Finalmente, el encapuchado se quitó su capucha y reveló su identidad.

"Me alegra que ustedes dos estén bien." Comentó Bell con una media sonrisa, apoyando el arco plateado en su hombro.

Mientras tanto, en otra parte del Inframundo…

"¿Qué te trae a mi humilde morada, sobrina?" Preguntó Hades, sentado en el trono de su palacio con Perséfone sentada en sus piernas.

Artemisa no pudo evitar pensar que esos dos parecían tener una relación más firme que hace un año, pero prefirió no indagar en ello.

Después de todo, no era el momento para ello…

"Mi padre te ha llamado para que acudieras a su ayuda. No solo a ti, sino también a tu ejército." Comentó la Diosa de la Luna rápidamente, algo que el Dios tomó con ligera extrañeza, y lo demostró con la mirada que compartió con su esposa.

Hades se levantó cautelosamente de su asiento para luego darle un profundo beso a Perséfone y dejarla en el trono. Él se acercó lentamente a Artemisa, para luego cruzarse de brazos.

"Si es que mi querido hermano necesita un poco de ayuda, ¿por qué no vino a pedirla personalmente?" Preguntó, arqueando una ceja. "Si tiene algo que pedirme, dile que lo estaré esperando en mi palacio."

"¡No hay tiempo para esto!" Rugió Artemisa, pisando fuertemente el suelo con su pie, indicando su impaciencia.

Al ver la reacción, Hades no pudo evitar llevarse una mano al mentón y alzar ambas cejas como respuesta. Después de todo, sabía bastante bien que su sobrina solamente actuaba de esa manera tan irrespetuosa cuando algo muy malo había pasado.
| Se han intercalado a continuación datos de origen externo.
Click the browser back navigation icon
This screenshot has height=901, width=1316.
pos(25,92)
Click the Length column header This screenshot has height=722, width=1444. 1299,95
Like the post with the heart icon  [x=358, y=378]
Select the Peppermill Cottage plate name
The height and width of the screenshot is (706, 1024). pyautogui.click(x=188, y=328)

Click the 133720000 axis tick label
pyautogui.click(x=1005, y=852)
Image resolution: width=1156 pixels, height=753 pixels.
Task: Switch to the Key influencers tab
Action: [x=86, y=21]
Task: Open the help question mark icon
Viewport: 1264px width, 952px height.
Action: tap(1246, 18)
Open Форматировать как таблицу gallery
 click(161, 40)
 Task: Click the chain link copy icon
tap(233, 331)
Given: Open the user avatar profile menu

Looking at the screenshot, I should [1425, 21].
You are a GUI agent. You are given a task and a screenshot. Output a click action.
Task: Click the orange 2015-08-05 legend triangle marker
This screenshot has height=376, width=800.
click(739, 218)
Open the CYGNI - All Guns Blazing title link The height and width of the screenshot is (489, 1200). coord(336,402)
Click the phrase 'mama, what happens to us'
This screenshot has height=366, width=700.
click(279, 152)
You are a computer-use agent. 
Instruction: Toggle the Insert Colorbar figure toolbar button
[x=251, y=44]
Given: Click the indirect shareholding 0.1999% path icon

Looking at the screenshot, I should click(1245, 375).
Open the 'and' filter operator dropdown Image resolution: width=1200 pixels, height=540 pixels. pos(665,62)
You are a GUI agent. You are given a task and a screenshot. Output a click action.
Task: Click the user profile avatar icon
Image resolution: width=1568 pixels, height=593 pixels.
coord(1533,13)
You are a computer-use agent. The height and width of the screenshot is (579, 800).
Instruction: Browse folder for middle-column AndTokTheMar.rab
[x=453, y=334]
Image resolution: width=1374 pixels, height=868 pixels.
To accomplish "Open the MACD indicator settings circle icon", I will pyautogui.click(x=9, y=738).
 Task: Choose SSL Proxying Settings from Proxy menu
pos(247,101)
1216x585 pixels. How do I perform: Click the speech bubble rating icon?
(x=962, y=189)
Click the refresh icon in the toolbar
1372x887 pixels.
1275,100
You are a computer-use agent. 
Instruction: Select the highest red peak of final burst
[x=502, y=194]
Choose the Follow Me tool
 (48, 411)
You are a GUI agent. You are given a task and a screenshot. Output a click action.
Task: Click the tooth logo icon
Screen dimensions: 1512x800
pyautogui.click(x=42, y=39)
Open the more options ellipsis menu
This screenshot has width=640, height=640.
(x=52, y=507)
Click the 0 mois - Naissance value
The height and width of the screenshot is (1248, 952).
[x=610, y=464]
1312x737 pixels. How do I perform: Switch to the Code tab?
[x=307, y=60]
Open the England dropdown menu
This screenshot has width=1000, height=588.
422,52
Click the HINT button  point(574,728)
El Dios del Inframundo miró a las Cazadoras que la acompañaban en busca de una respuesta, pero no tuvo que incitar mucho más para encontrarla.

"Una de mis Cazadoras fue secuestrada y enviada al Tártaro." Contestó la Diosa con un tono mucho más relajado, aunque su mirada seguía igual de histérica. Hades simplemente enarcó aún más su ceja, ya que según él, no era suficiente motivo para haberle respondido de una manera tan grosera.

La Diosa bajó su mirada y se mordió fuertemente el labio inferior, algo que llamó aun más la atención de Hades. "Bell intentó rescatarla, pero falló y también fue enviado allí." Tras el nombramiento de Bell, la mirada de Hades cambió drásticamente.

"¡¿Por qué no empezaste con eso?!" El tono del Dios hizo que Artemisa y las Cazadoras se sorprendieran inmensamente.

Hades rápidamente miró a su esposa. "¡Perséfone, llama a todo mi ejercito!" Hades le hizo una leve señal con su cabeza para hacer énfasis en sus palabras, algo que su esposa comprendió al instante.

"¿Eso significa que vas a ayudarnos?" Preguntó Artemisa con un brillo esperanzador en sus ojos.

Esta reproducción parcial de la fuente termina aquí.